Colors of the Cage introduces Arun Ferreira to many who may not be familiar with him. In his introduction to the new edition Sidhartha Deb writes, “Ferreira’s subjection to torture and incarceration, however, was provoked by no more than a sense of injustice at the state of the world. A middle-class Catholic fired by liberation theology and Marxism as a student, his life as he describes it before incarceration consists of organizing in support of the deprived, invisible majority of India—villagers, slumdwellers, peoples of the Northeast and Kashmir. His unforgivable crime was to be opposed to both the neoliberal project opening up India for foreign capital as well as to India’s national project of subjugating everyone different from the Hindu elite.” 

In May 2007, Arun Ferreira was picked up at a railway station in western India, detained by the court, and condemned to prison for an expanding list of crimes: criminal conspiracy, murder, possession of arms, and rioting, among others added during his detention. In one of the most notorious prisons in India, he was constantly abused and tortured. Over the next several years as he began to write Colors of the Cage, each of the ten cases slapped against him fell apart. At long last, acquitted of all charges, he prepared to reunite with his family. As he exited the prison, moments away from freedom, he was rearrested by plainclothes police. He never got to glimpse his family waiting for him just outside the prison gates. 
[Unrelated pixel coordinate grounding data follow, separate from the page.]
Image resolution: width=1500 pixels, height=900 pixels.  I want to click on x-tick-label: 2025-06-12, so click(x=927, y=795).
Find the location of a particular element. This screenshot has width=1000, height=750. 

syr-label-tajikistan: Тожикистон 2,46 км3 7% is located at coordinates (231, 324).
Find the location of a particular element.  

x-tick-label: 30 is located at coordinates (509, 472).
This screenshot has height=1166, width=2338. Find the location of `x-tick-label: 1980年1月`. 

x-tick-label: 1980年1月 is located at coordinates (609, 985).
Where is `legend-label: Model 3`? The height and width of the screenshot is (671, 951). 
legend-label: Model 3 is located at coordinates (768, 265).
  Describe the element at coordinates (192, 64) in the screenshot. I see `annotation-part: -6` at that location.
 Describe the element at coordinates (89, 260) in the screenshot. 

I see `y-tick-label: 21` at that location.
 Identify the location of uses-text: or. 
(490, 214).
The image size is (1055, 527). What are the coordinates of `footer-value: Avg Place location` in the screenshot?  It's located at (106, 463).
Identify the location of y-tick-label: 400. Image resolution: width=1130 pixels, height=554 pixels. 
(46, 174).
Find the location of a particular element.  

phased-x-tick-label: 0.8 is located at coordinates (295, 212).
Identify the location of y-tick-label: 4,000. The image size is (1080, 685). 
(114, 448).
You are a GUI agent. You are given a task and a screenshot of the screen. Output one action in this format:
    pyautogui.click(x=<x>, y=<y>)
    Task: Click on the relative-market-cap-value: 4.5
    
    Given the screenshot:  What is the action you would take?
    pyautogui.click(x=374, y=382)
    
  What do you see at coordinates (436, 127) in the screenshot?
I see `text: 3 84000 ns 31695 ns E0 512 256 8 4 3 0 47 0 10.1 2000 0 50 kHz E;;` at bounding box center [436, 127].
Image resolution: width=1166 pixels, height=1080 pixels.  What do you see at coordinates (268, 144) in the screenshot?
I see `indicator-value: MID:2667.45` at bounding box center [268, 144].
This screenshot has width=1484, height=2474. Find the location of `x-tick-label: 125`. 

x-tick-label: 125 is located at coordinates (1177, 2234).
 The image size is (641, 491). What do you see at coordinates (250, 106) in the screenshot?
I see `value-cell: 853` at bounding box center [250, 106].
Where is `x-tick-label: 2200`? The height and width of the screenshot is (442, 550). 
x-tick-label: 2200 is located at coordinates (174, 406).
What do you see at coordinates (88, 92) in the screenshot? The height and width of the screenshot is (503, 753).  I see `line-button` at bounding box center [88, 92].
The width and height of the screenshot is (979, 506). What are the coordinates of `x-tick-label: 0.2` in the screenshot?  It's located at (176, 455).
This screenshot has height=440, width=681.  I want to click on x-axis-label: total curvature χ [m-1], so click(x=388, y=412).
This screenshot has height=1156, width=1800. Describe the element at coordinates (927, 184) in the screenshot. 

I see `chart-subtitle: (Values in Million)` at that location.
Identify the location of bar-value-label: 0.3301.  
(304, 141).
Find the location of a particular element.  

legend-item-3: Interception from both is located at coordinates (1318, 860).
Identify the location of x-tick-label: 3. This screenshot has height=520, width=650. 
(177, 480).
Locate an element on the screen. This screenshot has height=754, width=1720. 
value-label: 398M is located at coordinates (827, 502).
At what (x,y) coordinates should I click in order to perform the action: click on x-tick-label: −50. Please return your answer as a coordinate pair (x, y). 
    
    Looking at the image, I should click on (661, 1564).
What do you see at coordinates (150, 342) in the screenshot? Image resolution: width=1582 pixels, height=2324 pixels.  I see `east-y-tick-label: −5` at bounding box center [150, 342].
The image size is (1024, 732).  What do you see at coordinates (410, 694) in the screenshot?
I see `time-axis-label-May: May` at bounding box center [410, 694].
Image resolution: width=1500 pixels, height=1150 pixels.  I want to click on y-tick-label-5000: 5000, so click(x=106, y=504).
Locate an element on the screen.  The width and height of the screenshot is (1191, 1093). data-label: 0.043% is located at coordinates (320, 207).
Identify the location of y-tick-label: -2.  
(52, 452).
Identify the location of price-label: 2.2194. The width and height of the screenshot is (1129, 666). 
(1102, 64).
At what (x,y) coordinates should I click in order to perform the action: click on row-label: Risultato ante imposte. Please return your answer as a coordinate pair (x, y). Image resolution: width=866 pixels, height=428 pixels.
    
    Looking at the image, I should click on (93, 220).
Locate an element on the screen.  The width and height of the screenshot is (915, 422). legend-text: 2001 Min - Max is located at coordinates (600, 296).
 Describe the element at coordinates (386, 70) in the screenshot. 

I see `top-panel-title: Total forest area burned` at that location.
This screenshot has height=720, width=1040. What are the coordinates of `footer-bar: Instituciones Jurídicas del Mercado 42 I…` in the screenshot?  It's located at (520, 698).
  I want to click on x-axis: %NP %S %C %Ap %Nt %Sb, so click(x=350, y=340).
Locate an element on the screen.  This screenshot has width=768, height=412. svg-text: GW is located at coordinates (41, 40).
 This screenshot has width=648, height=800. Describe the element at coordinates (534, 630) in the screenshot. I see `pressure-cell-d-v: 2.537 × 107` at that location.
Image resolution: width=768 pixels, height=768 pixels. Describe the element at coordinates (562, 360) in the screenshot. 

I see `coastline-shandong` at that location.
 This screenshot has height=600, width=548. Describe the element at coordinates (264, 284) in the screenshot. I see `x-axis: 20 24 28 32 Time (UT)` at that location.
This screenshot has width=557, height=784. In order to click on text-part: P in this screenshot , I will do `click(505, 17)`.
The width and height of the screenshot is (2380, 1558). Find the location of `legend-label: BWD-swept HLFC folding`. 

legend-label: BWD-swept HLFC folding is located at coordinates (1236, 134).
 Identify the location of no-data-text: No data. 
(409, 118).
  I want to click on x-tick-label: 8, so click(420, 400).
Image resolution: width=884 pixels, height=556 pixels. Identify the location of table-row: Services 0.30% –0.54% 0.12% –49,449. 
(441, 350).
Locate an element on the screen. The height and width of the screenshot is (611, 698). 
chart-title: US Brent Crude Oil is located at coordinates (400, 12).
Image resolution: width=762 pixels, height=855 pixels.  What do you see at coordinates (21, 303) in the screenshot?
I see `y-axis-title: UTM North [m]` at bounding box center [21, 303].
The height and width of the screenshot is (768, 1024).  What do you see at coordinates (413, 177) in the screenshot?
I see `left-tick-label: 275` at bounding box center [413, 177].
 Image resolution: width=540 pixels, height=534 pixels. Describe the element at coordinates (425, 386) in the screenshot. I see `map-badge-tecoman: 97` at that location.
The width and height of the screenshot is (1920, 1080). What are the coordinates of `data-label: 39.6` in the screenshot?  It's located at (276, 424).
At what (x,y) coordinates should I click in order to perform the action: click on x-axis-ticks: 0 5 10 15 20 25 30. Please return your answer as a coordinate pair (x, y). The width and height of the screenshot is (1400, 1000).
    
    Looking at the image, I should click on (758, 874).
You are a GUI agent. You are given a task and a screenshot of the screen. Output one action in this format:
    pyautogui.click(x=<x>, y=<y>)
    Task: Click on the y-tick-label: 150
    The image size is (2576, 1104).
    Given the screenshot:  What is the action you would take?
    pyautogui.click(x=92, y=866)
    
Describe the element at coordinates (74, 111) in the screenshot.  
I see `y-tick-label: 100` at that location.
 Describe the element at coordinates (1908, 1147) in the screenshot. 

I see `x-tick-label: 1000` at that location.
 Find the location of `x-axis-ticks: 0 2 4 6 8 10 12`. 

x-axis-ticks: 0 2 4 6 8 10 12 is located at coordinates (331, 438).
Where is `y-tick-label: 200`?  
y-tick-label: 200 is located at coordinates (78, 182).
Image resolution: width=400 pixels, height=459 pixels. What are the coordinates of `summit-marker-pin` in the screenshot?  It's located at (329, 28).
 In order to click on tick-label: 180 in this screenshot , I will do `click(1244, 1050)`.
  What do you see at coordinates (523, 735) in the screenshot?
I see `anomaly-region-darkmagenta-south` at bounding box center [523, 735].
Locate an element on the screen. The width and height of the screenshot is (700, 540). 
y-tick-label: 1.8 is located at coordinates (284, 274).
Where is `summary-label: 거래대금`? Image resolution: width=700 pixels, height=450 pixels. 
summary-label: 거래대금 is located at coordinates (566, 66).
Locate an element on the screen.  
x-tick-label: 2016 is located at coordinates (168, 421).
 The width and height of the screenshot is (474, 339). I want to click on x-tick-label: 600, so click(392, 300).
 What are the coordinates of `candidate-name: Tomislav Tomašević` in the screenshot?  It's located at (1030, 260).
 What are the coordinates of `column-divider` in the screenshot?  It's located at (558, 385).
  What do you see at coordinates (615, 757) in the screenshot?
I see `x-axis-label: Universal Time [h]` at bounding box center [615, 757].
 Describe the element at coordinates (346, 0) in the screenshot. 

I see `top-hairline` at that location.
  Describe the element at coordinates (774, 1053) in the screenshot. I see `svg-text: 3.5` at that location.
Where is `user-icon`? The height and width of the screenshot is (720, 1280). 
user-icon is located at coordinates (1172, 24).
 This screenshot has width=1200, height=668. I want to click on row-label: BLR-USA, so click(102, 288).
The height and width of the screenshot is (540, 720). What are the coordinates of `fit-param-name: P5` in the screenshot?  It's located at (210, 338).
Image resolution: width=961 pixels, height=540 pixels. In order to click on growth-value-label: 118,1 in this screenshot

Ferreira refused to surrender hope and continued to fight for his freedom. He succeeded and walked out of the prison in 2014 and then used his prison experience to become a lawyer for other political activists. In 2018, he was arrested once again in what is shaping up to be a major frame up. His next hearing is February 28th. As he continues to fight for justice, his memoir and his life are timely reminders that across the globe policing and incarceration are institutions in desperate need of being dismantled.